EXERCISE GOAL
The entries below are to be repeated exactly as they stand.

ENTRIES SHOWN

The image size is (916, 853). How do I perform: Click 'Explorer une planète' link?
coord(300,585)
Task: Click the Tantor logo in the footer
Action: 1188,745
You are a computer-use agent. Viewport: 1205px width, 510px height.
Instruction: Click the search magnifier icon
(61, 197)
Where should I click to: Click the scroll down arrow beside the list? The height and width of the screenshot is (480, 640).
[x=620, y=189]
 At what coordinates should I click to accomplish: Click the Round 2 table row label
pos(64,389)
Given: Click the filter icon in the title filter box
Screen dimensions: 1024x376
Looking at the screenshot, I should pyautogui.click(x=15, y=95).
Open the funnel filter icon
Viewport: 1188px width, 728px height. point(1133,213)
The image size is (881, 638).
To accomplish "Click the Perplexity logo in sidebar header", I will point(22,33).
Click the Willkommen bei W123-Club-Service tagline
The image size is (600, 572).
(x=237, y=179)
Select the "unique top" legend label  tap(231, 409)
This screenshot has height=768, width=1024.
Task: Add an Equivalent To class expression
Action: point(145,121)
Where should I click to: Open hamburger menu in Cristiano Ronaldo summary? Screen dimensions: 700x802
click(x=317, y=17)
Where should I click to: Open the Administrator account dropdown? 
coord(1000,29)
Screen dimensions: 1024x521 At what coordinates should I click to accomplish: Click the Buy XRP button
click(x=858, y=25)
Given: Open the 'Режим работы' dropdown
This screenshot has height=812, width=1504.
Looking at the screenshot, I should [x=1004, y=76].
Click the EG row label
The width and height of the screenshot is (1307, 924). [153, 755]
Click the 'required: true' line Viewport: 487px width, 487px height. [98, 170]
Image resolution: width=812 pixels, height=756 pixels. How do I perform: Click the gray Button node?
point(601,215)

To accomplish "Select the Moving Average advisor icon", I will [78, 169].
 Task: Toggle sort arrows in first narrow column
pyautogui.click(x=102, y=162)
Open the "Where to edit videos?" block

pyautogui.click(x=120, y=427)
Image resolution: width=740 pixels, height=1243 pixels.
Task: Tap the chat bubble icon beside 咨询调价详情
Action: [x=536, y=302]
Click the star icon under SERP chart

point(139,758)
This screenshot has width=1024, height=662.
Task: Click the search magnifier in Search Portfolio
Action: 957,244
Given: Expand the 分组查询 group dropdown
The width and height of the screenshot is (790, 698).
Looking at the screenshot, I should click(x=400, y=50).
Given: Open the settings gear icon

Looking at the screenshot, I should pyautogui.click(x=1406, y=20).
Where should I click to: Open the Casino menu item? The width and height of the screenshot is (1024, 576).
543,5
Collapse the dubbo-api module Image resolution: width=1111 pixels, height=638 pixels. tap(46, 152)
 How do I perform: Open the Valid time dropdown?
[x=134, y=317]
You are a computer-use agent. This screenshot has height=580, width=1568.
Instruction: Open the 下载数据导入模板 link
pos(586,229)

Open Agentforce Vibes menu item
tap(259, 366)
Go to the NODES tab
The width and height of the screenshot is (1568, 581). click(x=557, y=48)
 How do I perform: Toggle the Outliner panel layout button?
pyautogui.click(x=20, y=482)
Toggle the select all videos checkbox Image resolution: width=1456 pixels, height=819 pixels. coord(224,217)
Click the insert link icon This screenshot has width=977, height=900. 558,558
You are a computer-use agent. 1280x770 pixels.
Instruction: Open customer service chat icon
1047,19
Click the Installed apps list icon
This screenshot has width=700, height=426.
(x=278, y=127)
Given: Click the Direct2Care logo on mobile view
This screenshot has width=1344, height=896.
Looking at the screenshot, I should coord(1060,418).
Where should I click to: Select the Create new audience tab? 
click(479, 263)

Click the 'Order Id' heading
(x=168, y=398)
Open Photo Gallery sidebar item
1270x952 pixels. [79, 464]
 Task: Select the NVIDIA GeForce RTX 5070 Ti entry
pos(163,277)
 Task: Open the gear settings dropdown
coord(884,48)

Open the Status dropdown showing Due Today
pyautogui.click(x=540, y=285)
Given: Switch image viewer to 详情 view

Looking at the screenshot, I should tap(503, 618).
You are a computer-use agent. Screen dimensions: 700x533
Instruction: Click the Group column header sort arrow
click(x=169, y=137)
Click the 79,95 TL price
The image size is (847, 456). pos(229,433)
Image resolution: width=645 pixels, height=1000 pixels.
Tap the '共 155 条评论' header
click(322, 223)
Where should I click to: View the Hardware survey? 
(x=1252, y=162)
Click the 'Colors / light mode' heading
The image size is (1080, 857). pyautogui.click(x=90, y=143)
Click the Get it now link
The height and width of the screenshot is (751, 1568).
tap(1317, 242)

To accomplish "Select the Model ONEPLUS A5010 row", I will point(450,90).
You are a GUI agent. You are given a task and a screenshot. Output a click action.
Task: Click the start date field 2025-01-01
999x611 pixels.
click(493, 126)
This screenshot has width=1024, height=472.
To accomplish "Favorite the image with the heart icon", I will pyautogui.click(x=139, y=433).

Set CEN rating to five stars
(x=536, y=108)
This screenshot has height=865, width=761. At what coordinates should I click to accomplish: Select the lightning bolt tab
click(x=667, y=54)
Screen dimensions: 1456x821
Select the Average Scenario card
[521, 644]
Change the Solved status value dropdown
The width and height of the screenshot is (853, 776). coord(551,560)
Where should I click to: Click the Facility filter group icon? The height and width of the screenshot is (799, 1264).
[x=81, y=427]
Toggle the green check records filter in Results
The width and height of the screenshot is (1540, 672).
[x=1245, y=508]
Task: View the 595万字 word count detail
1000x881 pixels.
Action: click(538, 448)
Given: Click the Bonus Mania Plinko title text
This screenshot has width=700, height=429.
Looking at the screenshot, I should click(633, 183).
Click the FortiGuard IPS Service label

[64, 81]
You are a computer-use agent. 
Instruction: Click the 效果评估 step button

REPLY
The image size is (916, 853). How do I perform: Click 'Explorer une planète' link?
coord(300,585)
Task: Click the Tantor logo in the footer
Action: 1188,745
You are a computer-use agent. Viewport: 1205px width, 510px height.
Instruction: Click the search magnifier icon
(61, 197)
Where should I click to: Click the scroll down arrow beside the list? The height and width of the screenshot is (480, 640).
[x=620, y=189]
 At what coordinates should I click to accomplish: Click the Round 2 table row label
pos(64,389)
Given: Click the filter icon in the title filter box
Screen dimensions: 1024x376
Looking at the screenshot, I should pyautogui.click(x=15, y=95).
Open the funnel filter icon
Viewport: 1188px width, 728px height. point(1133,213)
The image size is (881, 638).
To accomplish "Click the Perplexity logo in sidebar header", I will point(22,33).
Click the Willkommen bei W123-Club-Service tagline
The image size is (600, 572).
(x=237, y=179)
Select the "unique top" legend label  tap(231, 409)
This screenshot has height=768, width=1024.
Task: Add an Equivalent To class expression
Action: point(145,121)
Where should I click to: Open hamburger menu in Cristiano Ronaldo summary? Screen dimensions: 700x802
click(x=317, y=17)
Where should I click to: Open the Administrator account dropdown? 
coord(1000,29)
Screen dimensions: 1024x521 At what coordinates should I click to accomplish: Click the Buy XRP button
click(x=858, y=25)
Given: Open the 'Режим работы' dropdown
This screenshot has height=812, width=1504.
Looking at the screenshot, I should [x=1004, y=76].
Click the EG row label
The width and height of the screenshot is (1307, 924). [153, 755]
Click the 'required: true' line Viewport: 487px width, 487px height. [98, 170]
Image resolution: width=812 pixels, height=756 pixels. How do I perform: Click the gray Button node?
point(601,215)

To accomplish "Select the Moving Average advisor icon", I will [78, 169].
 Task: Toggle sort arrows in first narrow column
pyautogui.click(x=102, y=162)
Open the "Where to edit videos?" block

pyautogui.click(x=120, y=427)
Image resolution: width=740 pixels, height=1243 pixels.
Task: Tap the chat bubble icon beside 咨询调价详情
Action: [x=536, y=302]
Click the star icon under SERP chart

point(139,758)
This screenshot has width=1024, height=662.
Task: Click the search magnifier in Search Portfolio
Action: 957,244
Given: Expand the 分组查询 group dropdown
The width and height of the screenshot is (790, 698).
Looking at the screenshot, I should click(x=400, y=50).
Given: Open the settings gear icon

Looking at the screenshot, I should pyautogui.click(x=1406, y=20).
Where should I click to: Open the Casino menu item? The width and height of the screenshot is (1024, 576).
543,5
Collapse the dubbo-api module Image resolution: width=1111 pixels, height=638 pixels. tap(46, 152)
 How do I perform: Open the Valid time dropdown?
[x=134, y=317]
You are a computer-use agent. This screenshot has height=580, width=1568.
Instruction: Open the 下载数据导入模板 link
pos(586,229)

Open Agentforce Vibes menu item
tap(259, 366)
Go to the NODES tab
The width and height of the screenshot is (1568, 581). click(x=557, y=48)
 How do I perform: Toggle the Outliner panel layout button?
pyautogui.click(x=20, y=482)
Toggle the select all videos checkbox Image resolution: width=1456 pixels, height=819 pixels. coord(224,217)
Click the insert link icon This screenshot has width=977, height=900. 558,558
You are a computer-use agent. 1280x770 pixels.
Instruction: Open customer service chat icon
1047,19
Click the Installed apps list icon
This screenshot has width=700, height=426.
(x=278, y=127)
Given: Click the Direct2Care logo on mobile view
This screenshot has width=1344, height=896.
Looking at the screenshot, I should coord(1060,418).
Where should I click to: Select the Create new audience tab? 
click(479, 263)

Click the 'Order Id' heading
(x=168, y=398)
Open Photo Gallery sidebar item
1270x952 pixels. [79, 464]
 Task: Select the NVIDIA GeForce RTX 5070 Ti entry
pos(163,277)
 Task: Open the gear settings dropdown
coord(884,48)

Open the Status dropdown showing Due Today
pyautogui.click(x=540, y=285)
Given: Switch image viewer to 详情 view

Looking at the screenshot, I should tap(503, 618).
You are a computer-use agent. Screen dimensions: 700x533
Instruction: Click the Group column header sort arrow
click(x=169, y=137)
Click the 79,95 TL price
The image size is (847, 456). pos(229,433)
Image resolution: width=645 pixels, height=1000 pixels.
Tap the '共 155 条评论' header
click(322, 223)
Where should I click to: View the Hardware survey? 
(x=1252, y=162)
Click the 'Colors / light mode' heading
The image size is (1080, 857). pyautogui.click(x=90, y=143)
Click the Get it now link
The height and width of the screenshot is (751, 1568).
tap(1317, 242)

To accomplish "Select the Model ONEPLUS A5010 row", I will point(450,90).
You are a GUI agent. You are given a task and a screenshot. Output a click action.
Task: Click the start date field 2025-01-01
999x611 pixels.
click(493, 126)
This screenshot has width=1024, height=472.
To accomplish "Favorite the image with the heart icon", I will pyautogui.click(x=139, y=433).

Set CEN rating to five stars
(x=536, y=108)
This screenshot has height=865, width=761. At what coordinates should I click to accomplish: Select the lightning bolt tab
click(x=667, y=54)
Screen dimensions: 1456x821
Select the Average Scenario card
[521, 644]
Change the Solved status value dropdown
The width and height of the screenshot is (853, 776). coord(551,560)
Where should I click to: Click the Facility filter group icon? The height and width of the screenshot is (799, 1264).
[x=81, y=427]
Toggle the green check records filter in Results
The width and height of the screenshot is (1540, 672).
[x=1245, y=508]
Task: View the 595万字 word count detail
1000x881 pixels.
Action: click(538, 448)
Given: Click the Bonus Mania Plinko title text
This screenshot has width=700, height=429.
Looking at the screenshot, I should click(633, 183).
Click the FortiGuard IPS Service label

[64, 81]
You are a computer-use agent. 
Instruction: Click the 效果评估 step button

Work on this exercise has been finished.